Collected data:

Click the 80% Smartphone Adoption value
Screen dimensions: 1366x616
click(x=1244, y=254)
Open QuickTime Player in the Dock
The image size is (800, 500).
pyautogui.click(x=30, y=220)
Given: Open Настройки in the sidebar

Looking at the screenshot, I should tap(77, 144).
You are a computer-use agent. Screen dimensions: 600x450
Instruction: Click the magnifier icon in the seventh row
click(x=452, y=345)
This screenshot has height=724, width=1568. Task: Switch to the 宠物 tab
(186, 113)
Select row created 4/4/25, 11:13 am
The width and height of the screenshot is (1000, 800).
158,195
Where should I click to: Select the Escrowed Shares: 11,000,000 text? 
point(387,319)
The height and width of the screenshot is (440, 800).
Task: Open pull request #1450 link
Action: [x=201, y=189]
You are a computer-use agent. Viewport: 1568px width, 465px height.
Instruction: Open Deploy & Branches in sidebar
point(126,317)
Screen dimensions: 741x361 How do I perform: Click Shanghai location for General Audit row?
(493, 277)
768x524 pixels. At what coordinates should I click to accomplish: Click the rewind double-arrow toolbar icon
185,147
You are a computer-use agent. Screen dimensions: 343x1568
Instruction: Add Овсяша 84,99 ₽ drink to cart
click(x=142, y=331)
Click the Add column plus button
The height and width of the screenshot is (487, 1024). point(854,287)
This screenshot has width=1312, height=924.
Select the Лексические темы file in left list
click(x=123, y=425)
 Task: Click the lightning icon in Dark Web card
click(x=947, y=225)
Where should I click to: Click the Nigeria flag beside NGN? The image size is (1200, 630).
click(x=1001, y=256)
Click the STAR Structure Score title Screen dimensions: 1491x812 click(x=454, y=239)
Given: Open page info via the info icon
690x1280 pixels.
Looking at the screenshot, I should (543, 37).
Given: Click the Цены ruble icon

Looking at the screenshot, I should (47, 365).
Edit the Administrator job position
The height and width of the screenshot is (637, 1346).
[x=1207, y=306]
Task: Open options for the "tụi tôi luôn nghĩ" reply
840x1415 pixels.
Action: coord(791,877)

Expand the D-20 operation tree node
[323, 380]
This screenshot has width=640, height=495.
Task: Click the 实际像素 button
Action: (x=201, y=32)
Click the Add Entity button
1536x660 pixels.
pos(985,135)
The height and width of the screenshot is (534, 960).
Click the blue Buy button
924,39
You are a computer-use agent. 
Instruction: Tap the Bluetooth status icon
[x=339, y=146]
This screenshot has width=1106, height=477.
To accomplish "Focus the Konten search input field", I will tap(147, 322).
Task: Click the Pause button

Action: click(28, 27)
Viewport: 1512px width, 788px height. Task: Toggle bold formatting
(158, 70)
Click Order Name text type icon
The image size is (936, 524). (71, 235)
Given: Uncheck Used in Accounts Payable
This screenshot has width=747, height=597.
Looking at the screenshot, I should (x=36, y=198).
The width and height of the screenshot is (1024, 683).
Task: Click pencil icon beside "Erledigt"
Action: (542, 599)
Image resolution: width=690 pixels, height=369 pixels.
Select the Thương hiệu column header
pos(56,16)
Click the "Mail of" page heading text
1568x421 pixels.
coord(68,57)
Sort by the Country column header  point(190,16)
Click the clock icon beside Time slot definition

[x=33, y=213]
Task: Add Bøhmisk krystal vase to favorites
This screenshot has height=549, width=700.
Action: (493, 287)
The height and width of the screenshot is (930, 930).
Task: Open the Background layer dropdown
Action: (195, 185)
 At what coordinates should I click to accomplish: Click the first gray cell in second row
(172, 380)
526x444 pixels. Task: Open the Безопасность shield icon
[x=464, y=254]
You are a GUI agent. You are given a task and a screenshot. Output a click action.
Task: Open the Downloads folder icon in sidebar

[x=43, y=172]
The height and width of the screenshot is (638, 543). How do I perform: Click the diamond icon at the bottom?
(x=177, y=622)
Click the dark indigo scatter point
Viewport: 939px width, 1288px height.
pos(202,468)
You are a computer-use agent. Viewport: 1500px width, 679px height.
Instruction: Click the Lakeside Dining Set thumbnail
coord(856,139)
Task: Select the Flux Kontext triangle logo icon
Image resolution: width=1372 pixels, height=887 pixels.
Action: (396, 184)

WORK TO BE COMPLETED:
Recopy the entries above exactly, with every line included.

RESPONSE TO THIS TASK:
Click the 80% Smartphone Adoption value
Screen dimensions: 1366x616
click(x=1244, y=254)
Open QuickTime Player in the Dock
The image size is (800, 500).
pyautogui.click(x=30, y=220)
Given: Open Настройки in the sidebar

Looking at the screenshot, I should tap(77, 144).
You are a computer-use agent. Screen dimensions: 600x450
Instruction: Click the magnifier icon in the seventh row
click(x=452, y=345)
This screenshot has height=724, width=1568. Task: Switch to the 宠物 tab
(186, 113)
Select row created 4/4/25, 11:13 am
The width and height of the screenshot is (1000, 800).
158,195
Where should I click to: Select the Escrowed Shares: 11,000,000 text? 
point(387,319)
The height and width of the screenshot is (440, 800).
Task: Open pull request #1450 link
Action: [x=201, y=189]
You are a computer-use agent. Viewport: 1568px width, 465px height.
Instruction: Open Deploy & Branches in sidebar
point(126,317)
Screen dimensions: 741x361 How do I perform: Click Shanghai location for General Audit row?
(493, 277)
768x524 pixels. At what coordinates should I click to accomplish: Click the rewind double-arrow toolbar icon
185,147
You are a computer-use agent. Screen dimensions: 343x1568
Instruction: Add Овсяша 84,99 ₽ drink to cart
click(x=142, y=331)
Click the Add column plus button
The height and width of the screenshot is (487, 1024). point(854,287)
This screenshot has width=1312, height=924.
Select the Лексические темы file in left list
click(x=123, y=425)
 Task: Click the lightning icon in Dark Web card
click(x=947, y=225)
Where should I click to: Click the Nigeria flag beside NGN? The image size is (1200, 630).
click(x=1001, y=256)
Click the STAR Structure Score title Screen dimensions: 1491x812 click(x=454, y=239)
Given: Open page info via the info icon
690x1280 pixels.
Looking at the screenshot, I should (543, 37).
Given: Click the Цены ruble icon

Looking at the screenshot, I should (47, 365).
Edit the Administrator job position
The height and width of the screenshot is (637, 1346).
[x=1207, y=306]
Task: Open options for the "tụi tôi luôn nghĩ" reply
840x1415 pixels.
Action: coord(791,877)

Expand the D-20 operation tree node
[323, 380]
This screenshot has width=640, height=495.
Task: Click the 实际像素 button
Action: (x=201, y=32)
Click the Add Entity button
1536x660 pixels.
pos(985,135)
The height and width of the screenshot is (534, 960).
Click the blue Buy button
924,39
You are a computer-use agent. 
Instruction: Tap the Bluetooth status icon
[x=339, y=146]
This screenshot has width=1106, height=477.
To accomplish "Focus the Konten search input field", I will tap(147, 322).
Task: Click the Pause button

Action: click(28, 27)
Viewport: 1512px width, 788px height. Task: Toggle bold formatting
(158, 70)
Click Order Name text type icon
The image size is (936, 524). (71, 235)
Given: Uncheck Used in Accounts Payable
This screenshot has width=747, height=597.
Looking at the screenshot, I should (x=36, y=198).
The width and height of the screenshot is (1024, 683).
Task: Click pencil icon beside "Erledigt"
Action: (542, 599)
Image resolution: width=690 pixels, height=369 pixels.
Select the Thương hiệu column header
pos(56,16)
Click the "Mail of" page heading text
1568x421 pixels.
coord(68,57)
Sort by the Country column header  point(190,16)
Click the clock icon beside Time slot definition

[x=33, y=213]
Task: Add Bøhmisk krystal vase to favorites
This screenshot has height=549, width=700.
Action: (493, 287)
The height and width of the screenshot is (930, 930).
Task: Open the Background layer dropdown
Action: (195, 185)
 At what coordinates should I click to accomplish: Click the first gray cell in second row
(172, 380)
526x444 pixels. Task: Open the Безопасность shield icon
[x=464, y=254]
You are a GUI agent. You are given a task and a screenshot. Output a click action.
Task: Open the Downloads folder icon in sidebar

[x=43, y=172]
The height and width of the screenshot is (638, 543). How do I perform: Click the diamond icon at the bottom?
(x=177, y=622)
Click the dark indigo scatter point
Viewport: 939px width, 1288px height.
pos(202,468)
You are a computer-use agent. Viewport: 1500px width, 679px height.
Instruction: Click the Lakeside Dining Set thumbnail
coord(856,139)
Task: Select the Flux Kontext triangle logo icon
Image resolution: width=1372 pixels, height=887 pixels.
Action: (396, 184)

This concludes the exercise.